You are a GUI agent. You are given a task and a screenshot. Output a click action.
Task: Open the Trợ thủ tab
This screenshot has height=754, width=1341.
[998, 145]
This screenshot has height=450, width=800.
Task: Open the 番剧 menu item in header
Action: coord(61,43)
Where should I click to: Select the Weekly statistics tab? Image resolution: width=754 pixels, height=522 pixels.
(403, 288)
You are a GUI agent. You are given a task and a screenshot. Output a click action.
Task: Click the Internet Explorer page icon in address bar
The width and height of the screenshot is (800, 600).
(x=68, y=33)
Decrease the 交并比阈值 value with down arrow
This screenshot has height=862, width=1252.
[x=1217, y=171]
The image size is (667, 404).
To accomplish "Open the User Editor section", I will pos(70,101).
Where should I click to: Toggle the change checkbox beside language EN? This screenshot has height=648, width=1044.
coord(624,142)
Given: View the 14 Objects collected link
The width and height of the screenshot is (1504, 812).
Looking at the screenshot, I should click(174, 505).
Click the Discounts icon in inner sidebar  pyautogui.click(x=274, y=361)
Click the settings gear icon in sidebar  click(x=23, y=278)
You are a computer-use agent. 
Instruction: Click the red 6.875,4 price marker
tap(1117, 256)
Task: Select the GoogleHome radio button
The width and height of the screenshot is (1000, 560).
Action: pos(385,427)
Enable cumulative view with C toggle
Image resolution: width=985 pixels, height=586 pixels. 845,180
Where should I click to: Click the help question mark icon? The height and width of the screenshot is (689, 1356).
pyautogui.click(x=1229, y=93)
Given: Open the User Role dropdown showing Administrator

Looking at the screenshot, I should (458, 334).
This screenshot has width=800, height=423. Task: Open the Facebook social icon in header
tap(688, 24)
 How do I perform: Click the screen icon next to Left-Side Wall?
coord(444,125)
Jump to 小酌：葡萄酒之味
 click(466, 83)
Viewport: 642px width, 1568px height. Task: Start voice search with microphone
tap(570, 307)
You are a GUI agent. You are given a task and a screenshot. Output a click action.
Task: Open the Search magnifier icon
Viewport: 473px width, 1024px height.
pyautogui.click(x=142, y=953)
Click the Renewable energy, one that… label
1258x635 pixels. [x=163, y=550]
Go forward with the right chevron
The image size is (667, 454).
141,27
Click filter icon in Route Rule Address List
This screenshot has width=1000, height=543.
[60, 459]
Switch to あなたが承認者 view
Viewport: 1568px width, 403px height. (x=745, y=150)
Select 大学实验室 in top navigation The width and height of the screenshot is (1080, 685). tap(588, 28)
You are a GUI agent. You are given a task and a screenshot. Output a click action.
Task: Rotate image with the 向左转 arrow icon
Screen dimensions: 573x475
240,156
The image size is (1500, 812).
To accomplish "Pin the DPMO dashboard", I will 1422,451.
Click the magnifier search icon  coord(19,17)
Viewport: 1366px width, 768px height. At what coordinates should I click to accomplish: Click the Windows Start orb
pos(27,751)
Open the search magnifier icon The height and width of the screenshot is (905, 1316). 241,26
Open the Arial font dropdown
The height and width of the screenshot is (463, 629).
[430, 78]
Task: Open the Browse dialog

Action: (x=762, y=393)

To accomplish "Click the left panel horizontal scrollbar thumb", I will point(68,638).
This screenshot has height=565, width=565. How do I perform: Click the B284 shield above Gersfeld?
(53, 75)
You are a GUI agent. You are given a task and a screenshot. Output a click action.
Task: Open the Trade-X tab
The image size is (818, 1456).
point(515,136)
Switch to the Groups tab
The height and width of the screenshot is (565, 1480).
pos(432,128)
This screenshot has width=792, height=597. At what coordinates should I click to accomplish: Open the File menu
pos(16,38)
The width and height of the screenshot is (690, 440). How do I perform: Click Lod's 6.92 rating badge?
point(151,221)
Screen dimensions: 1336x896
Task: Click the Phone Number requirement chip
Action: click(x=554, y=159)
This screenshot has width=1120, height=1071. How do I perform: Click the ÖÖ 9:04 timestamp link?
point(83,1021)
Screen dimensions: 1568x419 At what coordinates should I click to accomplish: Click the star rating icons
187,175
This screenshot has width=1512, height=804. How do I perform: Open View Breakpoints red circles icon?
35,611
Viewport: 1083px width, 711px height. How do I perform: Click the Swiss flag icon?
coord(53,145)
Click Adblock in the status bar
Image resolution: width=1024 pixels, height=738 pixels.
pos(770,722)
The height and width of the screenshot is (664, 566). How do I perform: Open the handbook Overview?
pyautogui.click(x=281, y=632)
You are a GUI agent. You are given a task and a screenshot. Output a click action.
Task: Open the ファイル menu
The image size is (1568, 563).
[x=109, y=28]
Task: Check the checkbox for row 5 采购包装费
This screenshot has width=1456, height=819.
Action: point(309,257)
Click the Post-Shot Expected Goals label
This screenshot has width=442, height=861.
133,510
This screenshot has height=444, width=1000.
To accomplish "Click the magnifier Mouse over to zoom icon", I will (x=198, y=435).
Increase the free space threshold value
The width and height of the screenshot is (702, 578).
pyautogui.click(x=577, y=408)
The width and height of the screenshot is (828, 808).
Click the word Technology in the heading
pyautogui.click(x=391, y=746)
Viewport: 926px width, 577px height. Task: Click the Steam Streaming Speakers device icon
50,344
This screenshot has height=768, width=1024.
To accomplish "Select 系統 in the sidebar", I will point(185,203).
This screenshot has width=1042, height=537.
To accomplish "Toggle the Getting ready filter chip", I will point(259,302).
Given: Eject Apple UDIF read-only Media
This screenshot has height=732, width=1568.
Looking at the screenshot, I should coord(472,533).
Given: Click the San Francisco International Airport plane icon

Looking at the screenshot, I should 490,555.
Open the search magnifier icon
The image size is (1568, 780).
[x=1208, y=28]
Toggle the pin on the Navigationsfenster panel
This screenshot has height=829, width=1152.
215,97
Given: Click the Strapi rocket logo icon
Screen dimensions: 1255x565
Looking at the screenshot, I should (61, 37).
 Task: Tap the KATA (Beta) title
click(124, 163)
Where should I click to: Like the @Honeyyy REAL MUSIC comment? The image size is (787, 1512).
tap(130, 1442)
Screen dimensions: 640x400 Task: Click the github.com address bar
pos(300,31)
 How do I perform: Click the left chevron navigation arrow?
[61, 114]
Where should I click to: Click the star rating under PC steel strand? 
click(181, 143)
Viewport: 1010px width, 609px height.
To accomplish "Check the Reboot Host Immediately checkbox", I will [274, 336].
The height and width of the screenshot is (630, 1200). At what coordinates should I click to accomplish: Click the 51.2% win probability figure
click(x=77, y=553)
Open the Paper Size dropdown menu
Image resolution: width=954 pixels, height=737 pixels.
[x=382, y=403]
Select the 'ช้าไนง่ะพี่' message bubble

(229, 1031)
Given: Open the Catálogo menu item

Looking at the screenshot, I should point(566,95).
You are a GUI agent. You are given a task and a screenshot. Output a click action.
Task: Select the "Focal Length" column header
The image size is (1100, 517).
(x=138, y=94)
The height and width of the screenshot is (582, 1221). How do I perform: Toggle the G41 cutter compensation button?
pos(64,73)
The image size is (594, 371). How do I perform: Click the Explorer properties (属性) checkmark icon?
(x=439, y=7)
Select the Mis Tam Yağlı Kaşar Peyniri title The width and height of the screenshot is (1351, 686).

▶ [Required work]:
Search the material for the word "filter". Each line where it is found must be copied.

▶ [Written solution]:
Click filter icon in Route Rule Address List
To accomplish "Toggle the Getting ready filter chip", I will point(259,302).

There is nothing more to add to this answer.